Crismon ML, "Tacrine: First Drug Approved for Alzheimer's Disease," Ann Pharmacother, 1994, 28(6):744-51.

Davis KL and Powchik P, "Tacrine," Lancet, 1995, 345(8950):625-30.

Davis KL, Thal LJ, Gamzu ER, et al, "A Double-Blind, Placebo-Controlled Multicenter Study of Tacrine for Alzheimer's Disease," N Engl J Med, 1992, 327(18):1253-9.

Eagger SA, Levy R, Sahakian BJ, et al, "Tacrine in Alzheimer's Disease," Lancet, 1991, 338(8758):50-1.

Farlow M, Gracon SI, Hershey LA, et al, "A Controlled Trial of Tacrine in Alzheimer's Disease," JAMA, 1992, 268(18):2523-9.
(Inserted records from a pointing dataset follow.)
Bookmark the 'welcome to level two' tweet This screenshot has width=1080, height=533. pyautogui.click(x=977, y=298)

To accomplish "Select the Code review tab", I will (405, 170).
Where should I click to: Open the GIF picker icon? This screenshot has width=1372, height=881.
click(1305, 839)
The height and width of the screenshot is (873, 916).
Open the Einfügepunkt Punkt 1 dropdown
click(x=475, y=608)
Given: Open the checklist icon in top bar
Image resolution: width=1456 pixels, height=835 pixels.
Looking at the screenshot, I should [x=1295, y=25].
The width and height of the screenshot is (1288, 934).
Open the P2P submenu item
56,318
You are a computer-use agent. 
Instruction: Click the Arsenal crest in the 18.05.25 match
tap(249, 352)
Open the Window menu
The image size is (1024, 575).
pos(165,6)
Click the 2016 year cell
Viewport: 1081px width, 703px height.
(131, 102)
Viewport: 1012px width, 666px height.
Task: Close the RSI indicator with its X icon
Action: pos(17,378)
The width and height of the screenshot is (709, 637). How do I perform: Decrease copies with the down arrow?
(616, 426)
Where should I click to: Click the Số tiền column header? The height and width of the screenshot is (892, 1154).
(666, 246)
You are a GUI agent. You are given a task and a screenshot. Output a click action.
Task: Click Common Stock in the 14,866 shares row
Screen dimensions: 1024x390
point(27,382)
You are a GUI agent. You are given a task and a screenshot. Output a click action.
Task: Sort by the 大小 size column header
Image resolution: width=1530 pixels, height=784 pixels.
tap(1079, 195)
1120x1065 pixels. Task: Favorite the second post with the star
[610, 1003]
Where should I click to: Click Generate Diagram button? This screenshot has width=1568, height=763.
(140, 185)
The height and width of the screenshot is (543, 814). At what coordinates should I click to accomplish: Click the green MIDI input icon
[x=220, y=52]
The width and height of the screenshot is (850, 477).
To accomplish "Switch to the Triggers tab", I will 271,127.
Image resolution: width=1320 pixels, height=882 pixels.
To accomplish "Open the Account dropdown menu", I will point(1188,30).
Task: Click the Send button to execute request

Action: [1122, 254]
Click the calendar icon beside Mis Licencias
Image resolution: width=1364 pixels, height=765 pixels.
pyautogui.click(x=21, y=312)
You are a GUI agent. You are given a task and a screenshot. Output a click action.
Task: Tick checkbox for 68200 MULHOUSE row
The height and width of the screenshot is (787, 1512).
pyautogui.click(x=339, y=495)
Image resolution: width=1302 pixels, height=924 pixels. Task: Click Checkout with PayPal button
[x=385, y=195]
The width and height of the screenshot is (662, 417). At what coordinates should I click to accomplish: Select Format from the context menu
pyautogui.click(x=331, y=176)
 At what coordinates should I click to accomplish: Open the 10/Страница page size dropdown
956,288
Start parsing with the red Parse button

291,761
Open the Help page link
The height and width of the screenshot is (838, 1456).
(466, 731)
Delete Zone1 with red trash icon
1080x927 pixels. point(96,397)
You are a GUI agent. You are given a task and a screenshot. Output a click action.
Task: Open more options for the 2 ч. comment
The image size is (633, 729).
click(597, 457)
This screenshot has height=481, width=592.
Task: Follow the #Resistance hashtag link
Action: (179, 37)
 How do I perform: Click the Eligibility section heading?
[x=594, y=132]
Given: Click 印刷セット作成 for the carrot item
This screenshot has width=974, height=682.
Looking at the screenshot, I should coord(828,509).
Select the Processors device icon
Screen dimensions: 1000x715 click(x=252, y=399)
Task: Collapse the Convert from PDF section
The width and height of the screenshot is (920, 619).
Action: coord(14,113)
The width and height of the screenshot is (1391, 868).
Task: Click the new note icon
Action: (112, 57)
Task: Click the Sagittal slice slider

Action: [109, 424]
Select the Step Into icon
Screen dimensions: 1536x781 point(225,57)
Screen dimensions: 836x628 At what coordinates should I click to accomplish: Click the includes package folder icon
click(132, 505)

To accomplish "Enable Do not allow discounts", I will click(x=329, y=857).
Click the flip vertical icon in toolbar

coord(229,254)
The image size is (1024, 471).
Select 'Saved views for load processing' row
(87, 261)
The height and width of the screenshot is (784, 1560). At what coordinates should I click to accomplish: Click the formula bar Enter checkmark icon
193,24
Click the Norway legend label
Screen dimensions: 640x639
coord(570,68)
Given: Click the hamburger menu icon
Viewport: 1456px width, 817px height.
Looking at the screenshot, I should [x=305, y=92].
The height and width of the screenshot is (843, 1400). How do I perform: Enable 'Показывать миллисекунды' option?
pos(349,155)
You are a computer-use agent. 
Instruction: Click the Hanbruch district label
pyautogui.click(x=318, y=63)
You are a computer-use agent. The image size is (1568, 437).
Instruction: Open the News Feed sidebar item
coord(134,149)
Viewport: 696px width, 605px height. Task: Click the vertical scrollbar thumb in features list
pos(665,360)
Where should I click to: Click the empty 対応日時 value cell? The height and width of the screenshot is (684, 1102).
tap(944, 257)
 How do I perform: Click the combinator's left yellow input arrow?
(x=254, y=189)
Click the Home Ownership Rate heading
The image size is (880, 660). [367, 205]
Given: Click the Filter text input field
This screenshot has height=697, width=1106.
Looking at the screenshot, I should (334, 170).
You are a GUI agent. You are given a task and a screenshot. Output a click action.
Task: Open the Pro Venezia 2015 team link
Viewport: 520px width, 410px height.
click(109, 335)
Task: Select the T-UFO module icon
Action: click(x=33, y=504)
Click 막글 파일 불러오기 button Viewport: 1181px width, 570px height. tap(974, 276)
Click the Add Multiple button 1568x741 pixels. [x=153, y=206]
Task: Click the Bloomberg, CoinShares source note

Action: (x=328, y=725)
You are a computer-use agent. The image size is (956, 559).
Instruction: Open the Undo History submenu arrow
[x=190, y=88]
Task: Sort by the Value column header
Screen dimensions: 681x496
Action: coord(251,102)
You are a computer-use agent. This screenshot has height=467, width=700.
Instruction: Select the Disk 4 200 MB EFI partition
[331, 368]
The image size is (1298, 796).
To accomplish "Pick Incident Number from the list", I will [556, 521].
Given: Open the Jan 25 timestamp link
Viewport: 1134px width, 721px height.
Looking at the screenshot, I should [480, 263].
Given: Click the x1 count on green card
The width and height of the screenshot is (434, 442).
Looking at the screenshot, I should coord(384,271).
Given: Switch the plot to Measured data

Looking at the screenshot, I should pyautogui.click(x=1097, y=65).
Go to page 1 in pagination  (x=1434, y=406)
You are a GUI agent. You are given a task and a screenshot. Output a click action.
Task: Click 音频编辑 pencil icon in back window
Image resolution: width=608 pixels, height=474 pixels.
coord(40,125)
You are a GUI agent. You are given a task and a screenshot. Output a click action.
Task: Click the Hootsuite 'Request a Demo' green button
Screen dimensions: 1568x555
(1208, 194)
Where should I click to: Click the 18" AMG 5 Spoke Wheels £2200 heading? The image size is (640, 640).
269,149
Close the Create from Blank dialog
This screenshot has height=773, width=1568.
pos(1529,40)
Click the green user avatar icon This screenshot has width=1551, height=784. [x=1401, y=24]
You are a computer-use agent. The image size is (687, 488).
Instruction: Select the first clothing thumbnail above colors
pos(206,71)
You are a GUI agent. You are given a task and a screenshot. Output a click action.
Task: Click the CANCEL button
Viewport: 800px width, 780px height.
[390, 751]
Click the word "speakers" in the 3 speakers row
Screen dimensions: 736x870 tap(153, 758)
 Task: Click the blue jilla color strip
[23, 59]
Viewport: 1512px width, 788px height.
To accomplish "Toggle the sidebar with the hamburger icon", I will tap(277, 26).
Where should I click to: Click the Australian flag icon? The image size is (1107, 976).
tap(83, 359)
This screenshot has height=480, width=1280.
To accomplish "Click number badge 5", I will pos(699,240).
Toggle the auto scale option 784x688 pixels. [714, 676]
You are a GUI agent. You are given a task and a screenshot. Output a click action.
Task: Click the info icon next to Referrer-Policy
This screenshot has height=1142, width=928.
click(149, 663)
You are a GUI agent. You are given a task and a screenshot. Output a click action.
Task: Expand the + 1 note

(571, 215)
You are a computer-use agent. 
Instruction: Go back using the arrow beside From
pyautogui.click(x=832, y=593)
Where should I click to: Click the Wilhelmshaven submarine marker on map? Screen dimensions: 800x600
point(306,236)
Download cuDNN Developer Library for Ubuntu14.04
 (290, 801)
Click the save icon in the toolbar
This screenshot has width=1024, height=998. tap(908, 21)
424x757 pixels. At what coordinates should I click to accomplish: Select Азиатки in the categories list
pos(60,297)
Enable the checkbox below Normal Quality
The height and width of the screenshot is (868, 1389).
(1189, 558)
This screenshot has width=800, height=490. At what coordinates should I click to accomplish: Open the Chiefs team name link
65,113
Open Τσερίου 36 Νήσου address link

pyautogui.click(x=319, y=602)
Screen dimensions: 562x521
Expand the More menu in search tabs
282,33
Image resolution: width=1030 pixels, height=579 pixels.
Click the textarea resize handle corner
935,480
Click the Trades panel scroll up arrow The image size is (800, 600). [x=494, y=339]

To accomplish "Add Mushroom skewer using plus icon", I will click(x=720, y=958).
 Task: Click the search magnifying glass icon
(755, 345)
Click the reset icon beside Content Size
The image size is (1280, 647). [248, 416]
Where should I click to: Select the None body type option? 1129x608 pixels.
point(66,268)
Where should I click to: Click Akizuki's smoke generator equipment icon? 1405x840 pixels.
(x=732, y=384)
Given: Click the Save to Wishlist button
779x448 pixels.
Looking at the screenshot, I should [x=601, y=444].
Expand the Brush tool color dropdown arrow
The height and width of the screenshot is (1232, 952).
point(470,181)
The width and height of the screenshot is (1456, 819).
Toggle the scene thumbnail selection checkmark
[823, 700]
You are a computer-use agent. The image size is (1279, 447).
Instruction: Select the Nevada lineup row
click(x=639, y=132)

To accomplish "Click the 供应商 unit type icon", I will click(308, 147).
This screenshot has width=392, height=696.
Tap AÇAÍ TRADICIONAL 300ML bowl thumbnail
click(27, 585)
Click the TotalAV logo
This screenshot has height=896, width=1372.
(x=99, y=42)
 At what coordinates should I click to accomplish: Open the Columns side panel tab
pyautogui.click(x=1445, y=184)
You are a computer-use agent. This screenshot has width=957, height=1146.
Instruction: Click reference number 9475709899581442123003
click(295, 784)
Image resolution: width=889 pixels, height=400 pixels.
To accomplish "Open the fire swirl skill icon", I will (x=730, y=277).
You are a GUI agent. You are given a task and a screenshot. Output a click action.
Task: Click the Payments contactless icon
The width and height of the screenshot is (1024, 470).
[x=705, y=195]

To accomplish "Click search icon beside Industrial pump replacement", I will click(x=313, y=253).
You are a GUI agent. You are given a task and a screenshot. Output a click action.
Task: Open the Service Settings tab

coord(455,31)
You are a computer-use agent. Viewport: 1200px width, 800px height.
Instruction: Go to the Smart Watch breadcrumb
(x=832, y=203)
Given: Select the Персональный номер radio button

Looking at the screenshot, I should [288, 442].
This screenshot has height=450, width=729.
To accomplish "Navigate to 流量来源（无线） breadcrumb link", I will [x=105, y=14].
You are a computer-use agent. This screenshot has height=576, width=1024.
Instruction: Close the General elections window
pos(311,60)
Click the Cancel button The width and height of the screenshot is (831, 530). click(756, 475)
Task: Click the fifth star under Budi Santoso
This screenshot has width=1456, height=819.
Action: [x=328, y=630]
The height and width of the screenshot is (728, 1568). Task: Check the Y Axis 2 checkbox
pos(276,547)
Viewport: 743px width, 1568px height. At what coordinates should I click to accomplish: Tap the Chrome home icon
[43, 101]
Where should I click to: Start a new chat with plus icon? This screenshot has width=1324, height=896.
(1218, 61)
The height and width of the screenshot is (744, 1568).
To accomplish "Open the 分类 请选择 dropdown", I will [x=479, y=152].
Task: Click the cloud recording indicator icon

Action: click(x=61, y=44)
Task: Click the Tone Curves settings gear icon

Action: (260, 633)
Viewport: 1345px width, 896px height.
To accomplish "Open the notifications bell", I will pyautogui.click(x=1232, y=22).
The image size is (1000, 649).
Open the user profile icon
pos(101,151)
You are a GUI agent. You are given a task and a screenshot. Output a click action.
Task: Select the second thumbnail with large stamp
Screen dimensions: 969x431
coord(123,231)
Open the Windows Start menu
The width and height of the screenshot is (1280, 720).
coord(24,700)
Knapp MJ, Knopman DS, Solomon PR, et al, "A 30-Week Randomized Controlled Trial of High-Dose Tacrine in Patients With Alzheimer's Disease," JAMA, 1994, 271(13):985-91.

Madden S, Spaldin V, and Park BK, "Clinical Pharmacokinetics of Tacrine," Clin Pharmacokinet, 1995, 28(6):449-57.

Watkins PB, Zimmerman HJ, Knapp MJ, et al, "Hepatotoxic Effects of Tacrine Administration in Patients With Alzheimer's Disease," JAMA, 1994, 271(13):992-8.